Prevention recommendations
Prevent future loss by configuring Excel and your environment, and by defining measurable KPIs to monitor backup and recovery health for dashboards.
Enable AutoRecover - in Excel go to File > Options > Save: set Save AutoRecover information to 1-5 minutes and enable Keep the last autosaved version. Ensure AutoRecover paths point to backed‑up storage.
Use cloud sync with versioning - store dashboard files and source workbooks on OneDrive or SharePoint; confirm Version History is enabled and retention settings meet your recovery needs.
Implement regular backups - schedule full and incremental backups for folders containing dashboards and raw data; include retention and offsite copies (NAS, backup software, cloud backup).
Define backup KPIs and monitoring - select metrics such as backup success rate, time since last good backup, version retention count, and data source refresh success. Visualize these in a simple monitoring sheet or dashboard using traffic lights, gauges, or trend lines so failures are immediately visible.
Selection criteria for backups - prioritize critical dashboards and underlying raw data sources (transactional files, lookup tables, connection files). Use tiers (critical, important, archival) and document update schedules for each source.
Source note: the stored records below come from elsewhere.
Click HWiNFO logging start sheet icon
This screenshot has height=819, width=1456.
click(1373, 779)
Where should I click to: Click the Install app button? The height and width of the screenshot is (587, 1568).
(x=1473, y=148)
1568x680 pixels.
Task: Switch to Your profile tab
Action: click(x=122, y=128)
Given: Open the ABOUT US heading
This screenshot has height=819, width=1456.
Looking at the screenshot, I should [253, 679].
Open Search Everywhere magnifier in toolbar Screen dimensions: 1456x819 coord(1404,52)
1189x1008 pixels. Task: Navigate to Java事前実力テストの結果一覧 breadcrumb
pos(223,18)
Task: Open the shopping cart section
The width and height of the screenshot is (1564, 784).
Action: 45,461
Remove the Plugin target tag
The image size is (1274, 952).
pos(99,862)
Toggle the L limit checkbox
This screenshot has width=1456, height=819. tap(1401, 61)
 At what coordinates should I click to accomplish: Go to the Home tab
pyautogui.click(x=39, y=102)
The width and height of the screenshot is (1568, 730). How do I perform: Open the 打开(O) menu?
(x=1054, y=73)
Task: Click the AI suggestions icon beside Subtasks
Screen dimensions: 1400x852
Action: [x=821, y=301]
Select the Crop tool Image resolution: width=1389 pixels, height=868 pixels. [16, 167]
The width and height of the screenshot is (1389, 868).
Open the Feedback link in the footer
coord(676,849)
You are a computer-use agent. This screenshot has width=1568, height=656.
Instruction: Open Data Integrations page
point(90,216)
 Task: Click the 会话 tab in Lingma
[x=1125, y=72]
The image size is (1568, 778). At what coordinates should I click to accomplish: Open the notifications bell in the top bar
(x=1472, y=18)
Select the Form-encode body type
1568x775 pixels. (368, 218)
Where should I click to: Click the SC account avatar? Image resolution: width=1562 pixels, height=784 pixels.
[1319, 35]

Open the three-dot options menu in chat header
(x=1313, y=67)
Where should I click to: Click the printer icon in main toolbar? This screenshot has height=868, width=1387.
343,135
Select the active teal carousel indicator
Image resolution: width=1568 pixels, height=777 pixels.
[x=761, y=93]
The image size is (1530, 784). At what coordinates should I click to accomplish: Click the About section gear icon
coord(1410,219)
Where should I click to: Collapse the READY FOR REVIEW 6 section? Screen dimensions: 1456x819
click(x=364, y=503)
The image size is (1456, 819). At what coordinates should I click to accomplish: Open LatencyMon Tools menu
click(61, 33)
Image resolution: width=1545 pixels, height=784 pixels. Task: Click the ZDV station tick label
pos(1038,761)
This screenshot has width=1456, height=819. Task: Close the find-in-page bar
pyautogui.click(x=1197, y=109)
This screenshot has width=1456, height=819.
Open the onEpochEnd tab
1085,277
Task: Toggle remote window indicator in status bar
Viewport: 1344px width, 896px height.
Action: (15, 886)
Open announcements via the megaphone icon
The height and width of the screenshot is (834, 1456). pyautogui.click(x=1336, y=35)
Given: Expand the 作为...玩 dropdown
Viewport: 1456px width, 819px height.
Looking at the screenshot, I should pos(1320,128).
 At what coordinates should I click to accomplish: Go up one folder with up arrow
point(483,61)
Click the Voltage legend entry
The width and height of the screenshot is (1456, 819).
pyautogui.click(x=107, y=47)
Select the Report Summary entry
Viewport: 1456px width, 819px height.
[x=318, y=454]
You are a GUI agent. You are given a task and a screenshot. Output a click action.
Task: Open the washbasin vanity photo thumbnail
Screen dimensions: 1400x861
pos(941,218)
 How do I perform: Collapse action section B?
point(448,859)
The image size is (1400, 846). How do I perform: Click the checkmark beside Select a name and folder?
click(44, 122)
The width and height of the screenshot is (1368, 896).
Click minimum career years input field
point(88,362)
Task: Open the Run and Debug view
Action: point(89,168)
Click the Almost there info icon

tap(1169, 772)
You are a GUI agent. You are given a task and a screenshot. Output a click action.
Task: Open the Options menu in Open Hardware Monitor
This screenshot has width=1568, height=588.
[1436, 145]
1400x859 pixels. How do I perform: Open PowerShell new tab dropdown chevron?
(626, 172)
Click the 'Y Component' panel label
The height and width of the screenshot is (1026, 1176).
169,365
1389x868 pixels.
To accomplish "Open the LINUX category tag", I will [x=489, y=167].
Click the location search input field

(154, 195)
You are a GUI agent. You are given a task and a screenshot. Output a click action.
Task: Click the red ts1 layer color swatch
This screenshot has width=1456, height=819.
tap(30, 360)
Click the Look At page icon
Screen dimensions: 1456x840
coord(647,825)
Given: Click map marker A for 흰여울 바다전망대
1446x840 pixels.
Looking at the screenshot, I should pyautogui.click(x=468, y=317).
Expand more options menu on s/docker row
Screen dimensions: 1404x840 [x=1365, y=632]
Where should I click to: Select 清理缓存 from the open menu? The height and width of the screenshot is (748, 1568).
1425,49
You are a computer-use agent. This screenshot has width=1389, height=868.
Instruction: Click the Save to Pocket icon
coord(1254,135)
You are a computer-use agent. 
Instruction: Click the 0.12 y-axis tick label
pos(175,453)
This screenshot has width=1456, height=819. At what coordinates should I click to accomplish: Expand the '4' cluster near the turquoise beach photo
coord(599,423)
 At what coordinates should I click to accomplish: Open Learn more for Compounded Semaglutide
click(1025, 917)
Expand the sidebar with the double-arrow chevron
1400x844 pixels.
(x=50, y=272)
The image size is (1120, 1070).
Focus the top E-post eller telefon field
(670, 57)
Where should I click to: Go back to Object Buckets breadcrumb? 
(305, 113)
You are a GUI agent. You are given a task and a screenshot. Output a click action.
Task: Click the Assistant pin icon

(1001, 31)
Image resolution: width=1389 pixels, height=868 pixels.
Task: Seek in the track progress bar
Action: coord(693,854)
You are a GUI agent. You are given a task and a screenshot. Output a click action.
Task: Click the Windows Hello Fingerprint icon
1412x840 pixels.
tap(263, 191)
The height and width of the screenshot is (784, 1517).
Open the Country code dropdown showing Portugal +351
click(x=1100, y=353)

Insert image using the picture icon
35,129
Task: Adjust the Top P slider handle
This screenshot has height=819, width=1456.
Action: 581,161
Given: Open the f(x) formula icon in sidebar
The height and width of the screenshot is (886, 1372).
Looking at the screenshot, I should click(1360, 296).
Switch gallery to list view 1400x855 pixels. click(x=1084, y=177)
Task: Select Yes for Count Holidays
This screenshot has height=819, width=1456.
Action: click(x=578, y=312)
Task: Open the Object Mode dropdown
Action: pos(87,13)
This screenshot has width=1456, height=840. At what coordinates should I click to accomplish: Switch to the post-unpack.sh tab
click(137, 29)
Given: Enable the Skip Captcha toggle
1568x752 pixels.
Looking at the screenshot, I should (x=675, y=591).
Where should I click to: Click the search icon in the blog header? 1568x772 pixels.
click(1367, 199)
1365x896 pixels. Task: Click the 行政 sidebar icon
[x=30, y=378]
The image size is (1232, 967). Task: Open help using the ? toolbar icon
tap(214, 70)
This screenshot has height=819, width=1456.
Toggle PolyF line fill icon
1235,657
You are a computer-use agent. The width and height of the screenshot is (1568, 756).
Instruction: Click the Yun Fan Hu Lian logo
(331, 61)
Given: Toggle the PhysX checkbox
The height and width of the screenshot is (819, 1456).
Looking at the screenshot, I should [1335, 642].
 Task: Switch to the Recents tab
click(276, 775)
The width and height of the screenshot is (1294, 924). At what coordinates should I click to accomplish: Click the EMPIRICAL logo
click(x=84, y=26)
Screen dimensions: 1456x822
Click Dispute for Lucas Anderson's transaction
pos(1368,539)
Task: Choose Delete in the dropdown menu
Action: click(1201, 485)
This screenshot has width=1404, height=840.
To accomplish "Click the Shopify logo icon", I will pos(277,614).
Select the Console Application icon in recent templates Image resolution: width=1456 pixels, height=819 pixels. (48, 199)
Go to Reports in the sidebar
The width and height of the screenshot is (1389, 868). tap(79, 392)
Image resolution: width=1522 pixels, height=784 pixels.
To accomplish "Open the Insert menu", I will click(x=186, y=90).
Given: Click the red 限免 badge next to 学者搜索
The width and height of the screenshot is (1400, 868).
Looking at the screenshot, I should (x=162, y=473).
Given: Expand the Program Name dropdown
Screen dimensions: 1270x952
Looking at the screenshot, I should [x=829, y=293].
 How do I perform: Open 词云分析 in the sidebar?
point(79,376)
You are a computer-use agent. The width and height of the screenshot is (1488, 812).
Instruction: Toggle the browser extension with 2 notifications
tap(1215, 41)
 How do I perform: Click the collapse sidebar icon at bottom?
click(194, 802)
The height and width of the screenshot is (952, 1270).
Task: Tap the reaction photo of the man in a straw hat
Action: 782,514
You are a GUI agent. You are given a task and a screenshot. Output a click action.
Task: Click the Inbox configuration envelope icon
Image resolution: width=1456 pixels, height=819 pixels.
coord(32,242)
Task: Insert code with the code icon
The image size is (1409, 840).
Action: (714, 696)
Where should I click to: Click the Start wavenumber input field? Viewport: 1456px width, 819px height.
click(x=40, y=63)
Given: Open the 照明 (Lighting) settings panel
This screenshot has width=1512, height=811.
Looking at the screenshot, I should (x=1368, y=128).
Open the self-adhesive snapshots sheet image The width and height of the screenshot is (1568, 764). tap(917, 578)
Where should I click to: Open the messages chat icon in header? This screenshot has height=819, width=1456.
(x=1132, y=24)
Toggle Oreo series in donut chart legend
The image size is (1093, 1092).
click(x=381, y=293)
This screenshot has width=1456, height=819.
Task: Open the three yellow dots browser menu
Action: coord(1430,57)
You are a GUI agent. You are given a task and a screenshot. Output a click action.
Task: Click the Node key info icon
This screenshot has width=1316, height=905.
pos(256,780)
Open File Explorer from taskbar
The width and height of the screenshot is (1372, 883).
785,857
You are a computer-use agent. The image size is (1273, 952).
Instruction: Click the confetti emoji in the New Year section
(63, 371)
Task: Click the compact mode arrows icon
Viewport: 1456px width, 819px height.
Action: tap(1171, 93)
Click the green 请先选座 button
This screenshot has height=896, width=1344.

Measurement planning - schedule automated checks (daily/weekly) to verify backups and version restores, and log results; set alerts for missed backups or failed health checks.
Encourage testing recovery procedures periodically and maintaining clear incident documentation
Design recovery runbooks and test them regularly; organize documentation and flows so any team member can restore interactive dashboards with minimal ambiguity.
Create a recovery runbook - include step‑by‑step restore procedures: identify affected files, restore order for data sources, how to use Excel recovery features, how to restore from OneDrive/SharePoint or backups, and how to reconnect data connections and refresh pivot tables.
Design the runbook layout and flow - use clear sections (preparation, restore steps, verification, rollback, escalation) and visual flowcharts to show dependencies among data sources and dashboards; keep procedures concise and annotated with example file paths and screenshots.
Schedule and run drills - perform full restore tests at planned intervals (quarterly or biannually). During drills, time each step, verify KPIs in the restored dashboard, and record gaps or failures.
Use planning tools - maintain runbooks and checklists in a central location (Confluence, SharePoint, OneNote) and keep versioned copies; use Visio or draw.io for flow diagrams and attach screenshots or sample commands.
Document every incident - after any recovery, log what happened, files restored, time to recovery, who performed actions, and lessons learned; update runbooks and backup schedules based on findings.
Assign ownership and escalation paths - define primary and secondary owners for dashboard recovery, contact info for IT/cloud support, and criteria that trigger professional recovery services.